Ethernet is the commonly used network in all types of data centers because of its versatility and scalability. Most data centers deploy one or more ethernet networks because of its advantages. However, ethernet networks are not good in performance particularly latency and the recently evolved 10G and 40G Ethernet technologies have tried to address these performance issues. Ethernet is also well known for its dropping frames during congestion, for example when a switch is receiving frames but can’t forward them yet because the next hop is busy. When packet loss like this happens, it’s the job of protocols higher in the network stack, such as Transmission Control Protocol (TCP), to take care of re-transmitting frames that never reach their destination.
On the other hand, Fibre Channel (FC) networks are high speed, low latency networks that are commonly used for transporting storage traffic. Unlike ethernet, FC is a lossless technology which doesn’t drop packets during congestion. This combination of low latency and lossless capability makes this FC technology ideal for transporting SCSI traffic. However, FC networks are less versatile and less scalable and expensive than Ethernet networks. So the main goal of FC technology is to provide high performance, low overhead interconnects and whereas the main goal of ethernet network technology is to provide versatility and scalability.
Why Converged Enhanced Ethernet (CEE) ?
Hence organizations are needed to put large investments on both Ethernet infrastructure and Fibre Channel infrastructure to address today’s increasing high IT demands. However, they are unable to address the demands because of increase in the new emerging and automated technologies like cloud, big data and IOT. So in view of the today’s emerging high IT & business demands, IT engineers thought that they needed a cost effective hybrid network infrastructure which can combine both Ethernet and fibre channel technologies into fewer equipment.
So the Converged Data Center network idea consolidates Ethernet and fibre channel technologies to provide rationalised and consolidated cost effective infrastructure for data transfers.

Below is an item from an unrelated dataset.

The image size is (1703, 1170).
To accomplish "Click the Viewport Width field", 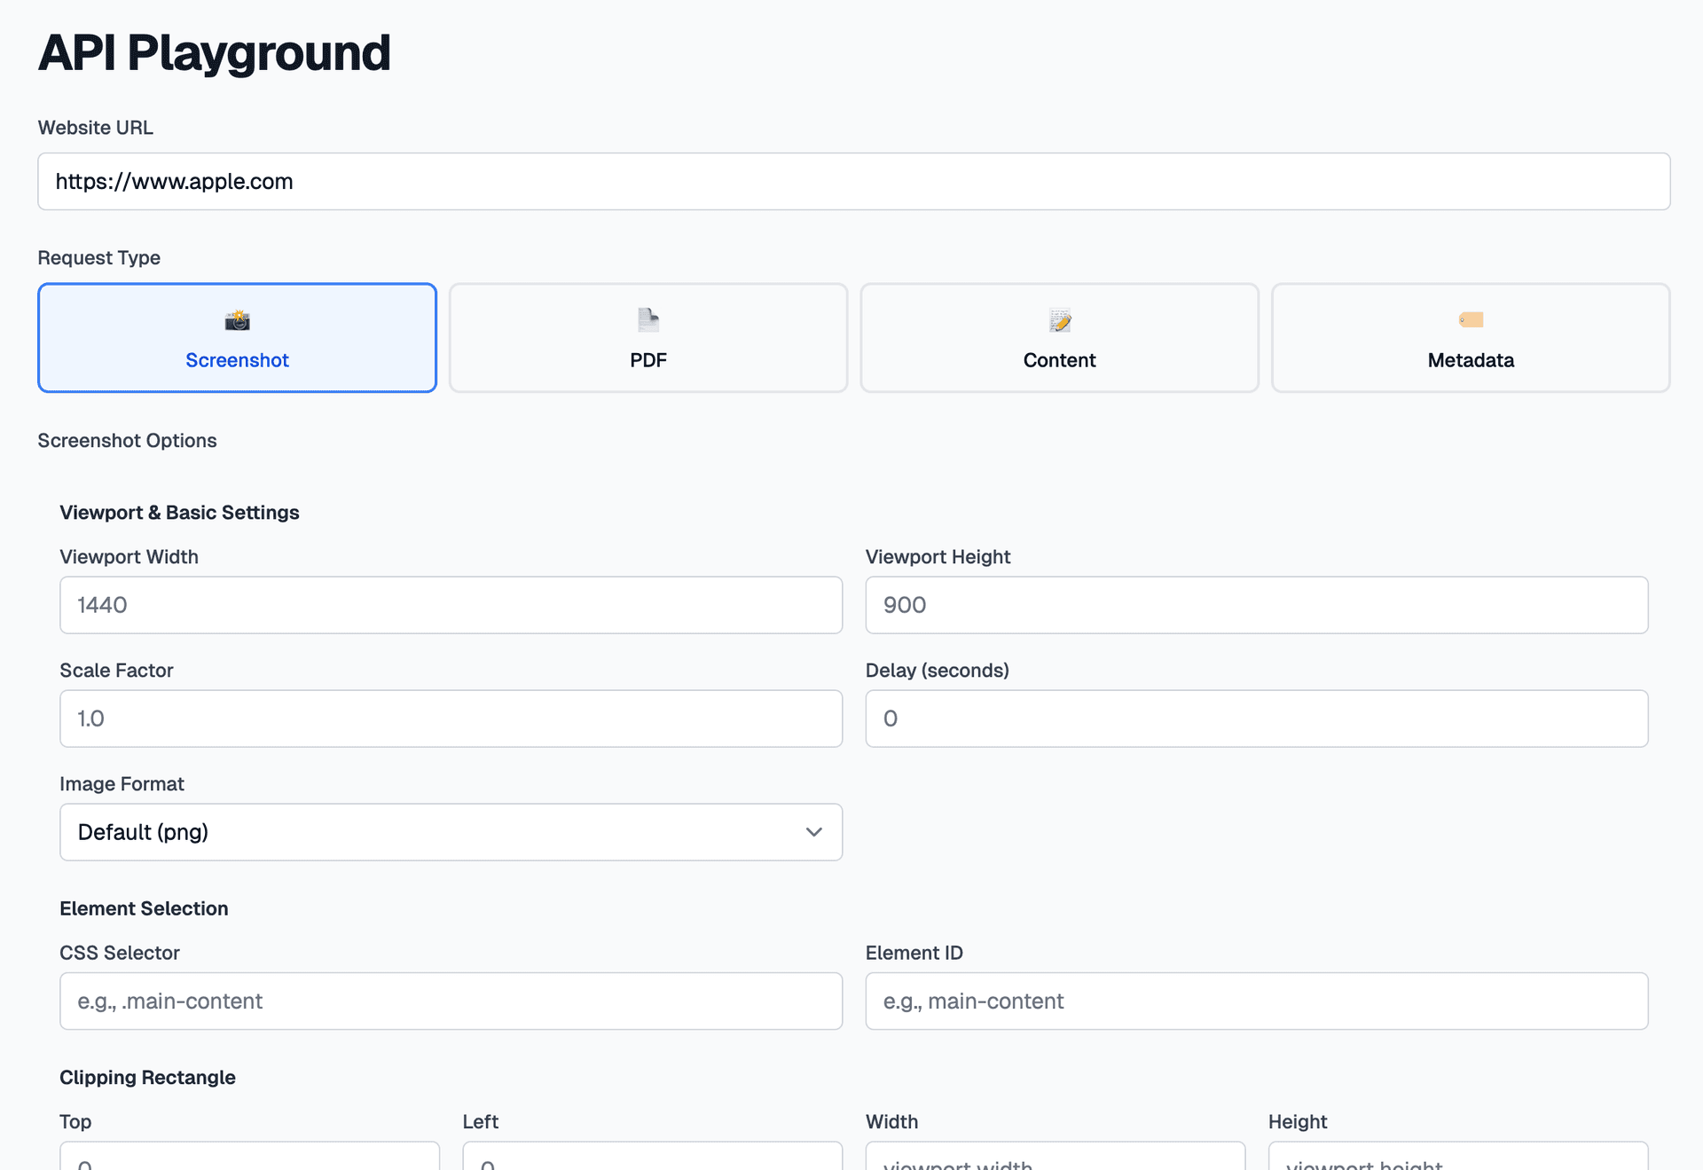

The main goal of this converged data center networks are
To reduce the number of network adapters in physical servers
To reduce the number of cables coming out of each physical server
To reduce the number of switches in the infrastructure
So instead of having one set of network adapters, cables, and switches dedicated to Fibre Channel and another set of adapters, cables, and switches dedicated to Ethernet, with a converged network we have only a single set of network adapters, cables, and switches and run our Ethernet and FC storage traffic over them.

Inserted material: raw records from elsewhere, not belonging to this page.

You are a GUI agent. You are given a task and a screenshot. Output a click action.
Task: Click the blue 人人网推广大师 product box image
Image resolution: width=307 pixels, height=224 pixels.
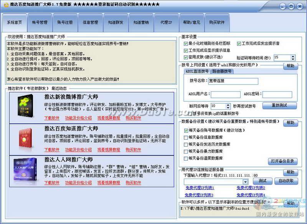26,169
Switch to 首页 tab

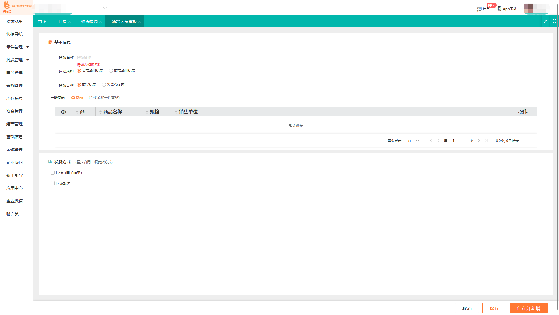point(42,21)
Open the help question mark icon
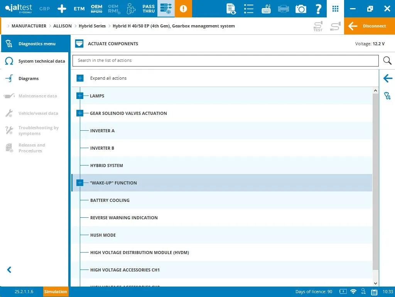 [x=318, y=9]
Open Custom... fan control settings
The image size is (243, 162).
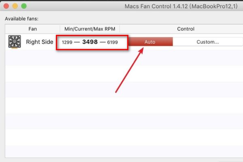click(x=207, y=42)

Converged Network Adapter (CNA)
Traditional Ethernet networks are accessed via a network adapter called a network interface
card (NIC). Each host that wants to connect to the Ethernet network needs at least one. Conversely, traditional Fibre Channel networks are accessed via a network adapter called a host bus adapter (HBA) in each host.
However, to create a single data center network capable of transporting IP and FC storage traffic, Ethernet adapters had to be significantly enhanced and upgraded. So, ideally to set up a new server in the data center, we need a new type of advanced adapter known as Converged Network Adapter (CNA) in it, and you can do all the networking you want.Accessing an FCoE network requires a new type of network adapter called a converged network adapter (CNA). All three of these network adapter cards are implemented as PCI adapter cards. They can be either expansion cards or directly on the motherboard of a server in what is known as LAN on motherboard (LOM).
A CNA is exactly what the name suggests – a NIC and an HBA converged into a single network card. For performance reasons, CNAs provide NIC and HBA functionality in
hardware (usually an ASIC) so that things like FCoE encapsulation can be fast without impacting host CPU resources.
You can do general purpose IP networking, FC storage networking, iSCSI storage, NAS, maybe even low-latency, high-performance computing. A single network adapter and a single cable will do all the job. It also has the positive effect of reduced power and cooling costs. All in all, it delivers reduced data center running costs and lower total cost of ownership (TCO).
So to create this new enhanced Ethernet, the IEEE formed a new task group within the 802.1 working group called as Data Center Bridging (DCB). This DCB is responsible for the development of a data center ethernet network that is capable of transporting all common data center network traffic types like IP LAN traffic, FC storage traffic and infiband high performance computing traffic. So the enhanced ethernet generally called as either Data Center Bridging (DCB) or Converged Ethernet (CEE) or Data Center Fabric or Unified Fabric.
This Converged Enhanced Ethernet (CEE) has the following enhancements which we will discuss in next posts
Classes of service
Enhanced transmission selection (ETS)
All these enhancements can be obtained by using Converged network adapters and a whole load of new hardware requirements such as cables, switch ports, and switches.